Determine if in-flight entertainment experience leads to higher customer satisfaction using logistic regression
In this project, we want to know if a better in-flight entertainment experience leads to higher customer satisfaction ratings for an airline company. We will construct and evaluate a logistic regression model that predicts whether a future customer would be satisfied with the services given previous customer feedback about the flight experience.
This project uses a dataset called airline_satisfaction.csv from Kaggle. It represents the details of customer feedback for an airline company.
Note: The dataset has been modified for this project.
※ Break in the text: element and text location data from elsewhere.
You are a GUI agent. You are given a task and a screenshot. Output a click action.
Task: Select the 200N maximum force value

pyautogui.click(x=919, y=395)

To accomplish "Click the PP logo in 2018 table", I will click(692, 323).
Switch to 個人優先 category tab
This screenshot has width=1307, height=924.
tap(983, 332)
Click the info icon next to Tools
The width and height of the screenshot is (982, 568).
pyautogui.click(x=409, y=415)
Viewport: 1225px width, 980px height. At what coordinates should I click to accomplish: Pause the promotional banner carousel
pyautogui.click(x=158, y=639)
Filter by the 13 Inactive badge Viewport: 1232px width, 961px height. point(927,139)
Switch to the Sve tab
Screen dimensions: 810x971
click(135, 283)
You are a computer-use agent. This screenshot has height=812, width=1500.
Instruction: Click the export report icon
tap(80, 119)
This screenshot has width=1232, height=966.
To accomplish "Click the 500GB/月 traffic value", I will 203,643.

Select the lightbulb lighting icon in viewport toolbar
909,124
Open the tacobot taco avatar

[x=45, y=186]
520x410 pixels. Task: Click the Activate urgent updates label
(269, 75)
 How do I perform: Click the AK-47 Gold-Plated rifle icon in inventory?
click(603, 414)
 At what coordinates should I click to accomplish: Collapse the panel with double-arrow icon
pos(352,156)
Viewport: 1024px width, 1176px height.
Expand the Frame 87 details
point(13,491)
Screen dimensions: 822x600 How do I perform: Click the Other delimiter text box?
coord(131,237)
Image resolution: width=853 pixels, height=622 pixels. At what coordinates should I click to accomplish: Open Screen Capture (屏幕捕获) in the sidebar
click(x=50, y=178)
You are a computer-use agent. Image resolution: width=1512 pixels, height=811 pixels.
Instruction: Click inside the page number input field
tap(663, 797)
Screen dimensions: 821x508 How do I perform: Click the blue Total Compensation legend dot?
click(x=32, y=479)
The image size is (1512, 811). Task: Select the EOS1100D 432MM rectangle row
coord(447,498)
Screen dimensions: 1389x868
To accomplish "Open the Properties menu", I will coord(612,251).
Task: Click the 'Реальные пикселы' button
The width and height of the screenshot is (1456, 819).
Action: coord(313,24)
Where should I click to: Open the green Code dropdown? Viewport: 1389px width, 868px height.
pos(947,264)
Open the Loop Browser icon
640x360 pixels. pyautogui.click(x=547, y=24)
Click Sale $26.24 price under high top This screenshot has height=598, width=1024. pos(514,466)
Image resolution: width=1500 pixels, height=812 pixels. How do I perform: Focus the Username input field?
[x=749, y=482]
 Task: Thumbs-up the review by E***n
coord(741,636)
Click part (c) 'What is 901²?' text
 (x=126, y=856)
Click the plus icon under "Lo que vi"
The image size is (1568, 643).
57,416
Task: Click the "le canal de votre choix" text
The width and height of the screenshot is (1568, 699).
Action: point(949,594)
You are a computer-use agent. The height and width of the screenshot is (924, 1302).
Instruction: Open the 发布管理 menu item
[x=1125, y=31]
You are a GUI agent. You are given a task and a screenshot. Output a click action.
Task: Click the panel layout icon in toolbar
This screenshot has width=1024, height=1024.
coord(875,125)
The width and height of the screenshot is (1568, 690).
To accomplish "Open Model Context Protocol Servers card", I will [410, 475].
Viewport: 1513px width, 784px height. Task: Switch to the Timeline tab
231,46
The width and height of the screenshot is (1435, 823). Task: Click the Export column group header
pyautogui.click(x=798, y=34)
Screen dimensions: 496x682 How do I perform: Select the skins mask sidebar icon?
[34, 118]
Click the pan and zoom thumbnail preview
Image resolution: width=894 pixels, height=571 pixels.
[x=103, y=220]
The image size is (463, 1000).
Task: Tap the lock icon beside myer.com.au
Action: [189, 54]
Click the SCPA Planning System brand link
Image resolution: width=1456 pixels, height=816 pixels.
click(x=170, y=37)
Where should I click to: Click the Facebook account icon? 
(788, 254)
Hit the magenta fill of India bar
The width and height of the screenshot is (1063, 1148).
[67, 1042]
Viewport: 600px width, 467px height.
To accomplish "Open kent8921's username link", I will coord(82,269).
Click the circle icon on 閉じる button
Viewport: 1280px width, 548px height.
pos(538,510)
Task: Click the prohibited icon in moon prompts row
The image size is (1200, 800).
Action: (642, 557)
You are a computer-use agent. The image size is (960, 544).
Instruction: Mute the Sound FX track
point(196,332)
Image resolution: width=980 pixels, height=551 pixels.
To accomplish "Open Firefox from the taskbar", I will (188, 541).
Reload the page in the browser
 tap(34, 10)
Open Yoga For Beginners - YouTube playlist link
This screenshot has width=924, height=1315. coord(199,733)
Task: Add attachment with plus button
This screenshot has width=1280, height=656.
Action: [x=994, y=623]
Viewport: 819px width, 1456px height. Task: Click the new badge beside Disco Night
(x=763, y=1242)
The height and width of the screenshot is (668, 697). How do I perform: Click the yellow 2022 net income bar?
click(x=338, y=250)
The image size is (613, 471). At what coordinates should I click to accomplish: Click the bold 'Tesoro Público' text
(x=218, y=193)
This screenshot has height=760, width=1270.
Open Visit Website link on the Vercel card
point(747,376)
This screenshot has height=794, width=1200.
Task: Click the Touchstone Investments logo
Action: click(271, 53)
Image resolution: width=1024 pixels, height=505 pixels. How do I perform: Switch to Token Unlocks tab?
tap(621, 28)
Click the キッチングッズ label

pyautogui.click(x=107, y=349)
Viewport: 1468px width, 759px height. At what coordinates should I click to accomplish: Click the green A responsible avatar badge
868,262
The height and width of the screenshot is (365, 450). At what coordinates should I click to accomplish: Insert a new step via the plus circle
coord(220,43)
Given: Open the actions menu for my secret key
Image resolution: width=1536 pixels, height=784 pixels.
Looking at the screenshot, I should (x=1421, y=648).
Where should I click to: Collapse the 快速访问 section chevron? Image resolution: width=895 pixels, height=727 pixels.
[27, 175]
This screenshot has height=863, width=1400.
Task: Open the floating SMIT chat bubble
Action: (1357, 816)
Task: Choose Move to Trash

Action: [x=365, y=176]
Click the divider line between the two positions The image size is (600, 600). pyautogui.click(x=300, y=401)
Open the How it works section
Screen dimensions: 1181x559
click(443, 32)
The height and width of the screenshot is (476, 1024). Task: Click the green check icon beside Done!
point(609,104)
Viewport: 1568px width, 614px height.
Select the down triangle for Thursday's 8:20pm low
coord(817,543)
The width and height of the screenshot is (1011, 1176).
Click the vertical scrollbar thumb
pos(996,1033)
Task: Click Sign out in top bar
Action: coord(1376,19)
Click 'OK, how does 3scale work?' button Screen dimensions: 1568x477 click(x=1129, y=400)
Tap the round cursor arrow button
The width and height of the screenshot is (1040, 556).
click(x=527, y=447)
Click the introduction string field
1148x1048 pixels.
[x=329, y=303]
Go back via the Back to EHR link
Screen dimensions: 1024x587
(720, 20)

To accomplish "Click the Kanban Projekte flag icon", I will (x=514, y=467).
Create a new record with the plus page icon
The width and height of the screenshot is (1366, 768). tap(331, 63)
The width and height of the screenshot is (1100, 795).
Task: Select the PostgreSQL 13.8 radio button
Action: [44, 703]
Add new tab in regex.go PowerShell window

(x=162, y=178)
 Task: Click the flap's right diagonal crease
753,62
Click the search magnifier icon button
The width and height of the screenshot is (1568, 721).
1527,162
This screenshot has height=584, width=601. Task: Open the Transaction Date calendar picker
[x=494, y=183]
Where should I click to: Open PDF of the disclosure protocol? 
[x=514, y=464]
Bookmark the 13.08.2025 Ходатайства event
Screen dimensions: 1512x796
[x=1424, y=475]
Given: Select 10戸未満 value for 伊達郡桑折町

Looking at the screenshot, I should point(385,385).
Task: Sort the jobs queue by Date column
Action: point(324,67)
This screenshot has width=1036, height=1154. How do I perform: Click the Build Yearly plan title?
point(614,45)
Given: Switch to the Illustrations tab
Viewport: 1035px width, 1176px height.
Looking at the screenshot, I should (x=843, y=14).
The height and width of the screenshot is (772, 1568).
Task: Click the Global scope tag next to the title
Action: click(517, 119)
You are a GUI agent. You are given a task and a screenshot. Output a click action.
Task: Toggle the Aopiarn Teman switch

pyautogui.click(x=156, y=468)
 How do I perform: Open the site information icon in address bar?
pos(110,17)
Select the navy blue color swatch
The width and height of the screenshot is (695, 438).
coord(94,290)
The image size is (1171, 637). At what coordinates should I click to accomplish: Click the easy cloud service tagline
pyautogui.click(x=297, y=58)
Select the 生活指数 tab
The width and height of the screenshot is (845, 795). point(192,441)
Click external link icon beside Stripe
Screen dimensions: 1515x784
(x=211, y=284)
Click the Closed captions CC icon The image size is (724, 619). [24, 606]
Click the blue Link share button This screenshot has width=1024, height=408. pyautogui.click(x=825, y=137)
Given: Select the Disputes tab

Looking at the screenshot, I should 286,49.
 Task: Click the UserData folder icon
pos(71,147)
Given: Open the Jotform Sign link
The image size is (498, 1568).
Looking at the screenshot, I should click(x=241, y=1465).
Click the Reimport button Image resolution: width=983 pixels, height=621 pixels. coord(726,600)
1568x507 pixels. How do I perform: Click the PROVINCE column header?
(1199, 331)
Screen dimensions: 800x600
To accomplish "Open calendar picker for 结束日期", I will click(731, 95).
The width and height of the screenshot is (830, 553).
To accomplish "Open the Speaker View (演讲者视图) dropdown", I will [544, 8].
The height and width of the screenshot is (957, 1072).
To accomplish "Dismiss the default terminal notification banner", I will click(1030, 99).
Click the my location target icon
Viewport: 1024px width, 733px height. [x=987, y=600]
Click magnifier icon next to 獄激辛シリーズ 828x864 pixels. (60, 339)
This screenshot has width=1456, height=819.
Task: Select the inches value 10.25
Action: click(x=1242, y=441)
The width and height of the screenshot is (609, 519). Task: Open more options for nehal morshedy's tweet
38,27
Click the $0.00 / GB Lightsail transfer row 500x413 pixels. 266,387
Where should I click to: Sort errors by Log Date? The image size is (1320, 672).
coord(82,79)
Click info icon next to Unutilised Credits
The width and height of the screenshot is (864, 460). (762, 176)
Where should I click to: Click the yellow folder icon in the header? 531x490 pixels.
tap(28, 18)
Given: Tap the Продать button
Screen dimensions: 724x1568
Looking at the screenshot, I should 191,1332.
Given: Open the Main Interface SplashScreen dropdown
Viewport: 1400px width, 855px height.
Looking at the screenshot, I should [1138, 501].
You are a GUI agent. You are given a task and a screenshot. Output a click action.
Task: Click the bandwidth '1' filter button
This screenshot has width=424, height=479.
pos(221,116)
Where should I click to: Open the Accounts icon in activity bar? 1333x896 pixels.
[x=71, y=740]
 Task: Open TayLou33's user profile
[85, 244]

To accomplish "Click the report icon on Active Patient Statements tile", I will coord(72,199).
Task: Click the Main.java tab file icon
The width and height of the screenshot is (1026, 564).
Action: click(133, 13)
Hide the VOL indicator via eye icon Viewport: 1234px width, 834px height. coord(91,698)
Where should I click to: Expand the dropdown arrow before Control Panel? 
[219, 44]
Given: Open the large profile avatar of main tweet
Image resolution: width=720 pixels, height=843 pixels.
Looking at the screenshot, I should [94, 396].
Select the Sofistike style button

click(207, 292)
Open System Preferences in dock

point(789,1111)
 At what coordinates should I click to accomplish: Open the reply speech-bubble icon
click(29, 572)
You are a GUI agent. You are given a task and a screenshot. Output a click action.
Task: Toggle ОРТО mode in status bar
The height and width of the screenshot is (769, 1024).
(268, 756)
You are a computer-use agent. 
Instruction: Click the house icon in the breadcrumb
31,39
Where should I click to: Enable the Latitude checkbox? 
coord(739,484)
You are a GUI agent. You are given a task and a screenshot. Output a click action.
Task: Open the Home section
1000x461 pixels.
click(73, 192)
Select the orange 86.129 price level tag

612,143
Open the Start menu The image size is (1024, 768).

The dataset contains: 23 columns of customer feedback, each row representing one customer’s response. All the responses were given on a 0 to 5 scale, 0 meaning “not at all satisfied” and 5 meaning “very satisfied”.
The dataset contains:
129,880 rows – each row is a different customer response
23 columns
| Column name | Type | Description |
|---|---|---|
| Gender | str | Gender of the passengers (Female, Male) |
| Customer Type | str | The customer type (Loyal customer, disloyal customer) |
| Age | int64 | The actual age of the passengers |
| Type of Travel | str | Purpose of the flight of the passengers (Personal Travel, Business Travel) |
| Class | str | Travel class in the plane of the passengers (Business, Eco, Eco Plus) |
| Flight distance | int64 | The flight distance of this journey |
| Inflight wifi service | int64 | Satisfaction level of the inflight wifi service (1-5, with 0 meaning "Not Applicable") |
| Departure/Arrival time convenient | int64 | Satisfaction level of Departure/Arrival time convenient |
| Ease of Online booking | int64 | Satisfaction level of online booking |
| Gate location | int64 | Satisfaction level of Gate location |
| Food and drink | int64 | Satisfaction level of Food and drink |
| Online boarding | int64 | Satisfaction level of online boarding |
| Seat comfort | int64 | Satisfaction level of Seat comfort |
| Inflight entertainment | int64 | Satisfaction level of inflight entertainment |
| On-board service | int64 | Satisfaction level of On-board service |
| Leg room service | int64 | Satisfaction level of Leg room service |
| Baggage handling | int64 | Satisfaction level of baggage handling |
| Check-in service | int64 | Satisfaction level of Check-in service |
| Inflight service | int64 | Satisfaction level of inflight service |
| Cleanliness | int64 | Satisfaction level of Cleanliness |
| Departure Delay in Minutes | int64 | Minutes delayed when departure |
| Arrival Delay in Minutes | float64 | Minutes delayed when Arrival |
| Satisfaction | str | Airline satisfaction level (Satisfaction, neutral or dissatisfaction) |
- Import libraries and packages
- Load the dataset into a dataFrame
- Explore the data
- Check for null values in the data
- Modify the data types
- Encode the data
- Create new column
- Create the training and testing data
- Fit the model to the data
- Check parameter estimates
- Create a regression chart of the model
- Predict the outcome for the test dataset
- Analyze the results
- Produce a confusion matrix
- There are total of 129,880 rows and 23 columns in this dataset, with each row representing customer feedback.
- There are only 393 missing values out of the total of 129,880 rows, in only one column "Arrival Delay in Minutes".
- There were 56,262 satisfied customers and 73,225 dissatisfied customers.
- 43.5% (56,262/129,487) of customers were satisfied.
- The regression graph seems to indicate that the higher the inflight entertainment value
- Logistic regression accurately predicted satisfaction 69.8% of the time.
- Customers who rated in-flight entertainment highly were more likely to be satisfied. Improving in-flight entertainment should lead to better customer satisfaction.
- The model is 69.8% accurate. This is an improvement over the dataset’s customer satisfaction rate of 43.5%.
- The success of the model suggests that the airline should invest more in model developement to examine if adding more independent variables leads to better results.
- Building this model could not only be useful in predicting whether or not a customer would be satisfied but also lead to a better understanding of what independent variables lead to happier customers.
- Using more than a single independent variable in the model training process could improve model performance.
- Other variables, like "Departure Delay in Minutes" seem like they can be potentially influential to customer satisfaction.
- Are all the different flight routes considered for this data?
- Is this data from from a specific region? (e.g. european flights only or domestic flights only)
- How many different aircraft models does the company operate? What are the aircraft models that the company is operating?
- Where is the flight flying from and what is the destination?
- Are the customers travelling alone, in a group, with family?
- What is the price of the air ticket?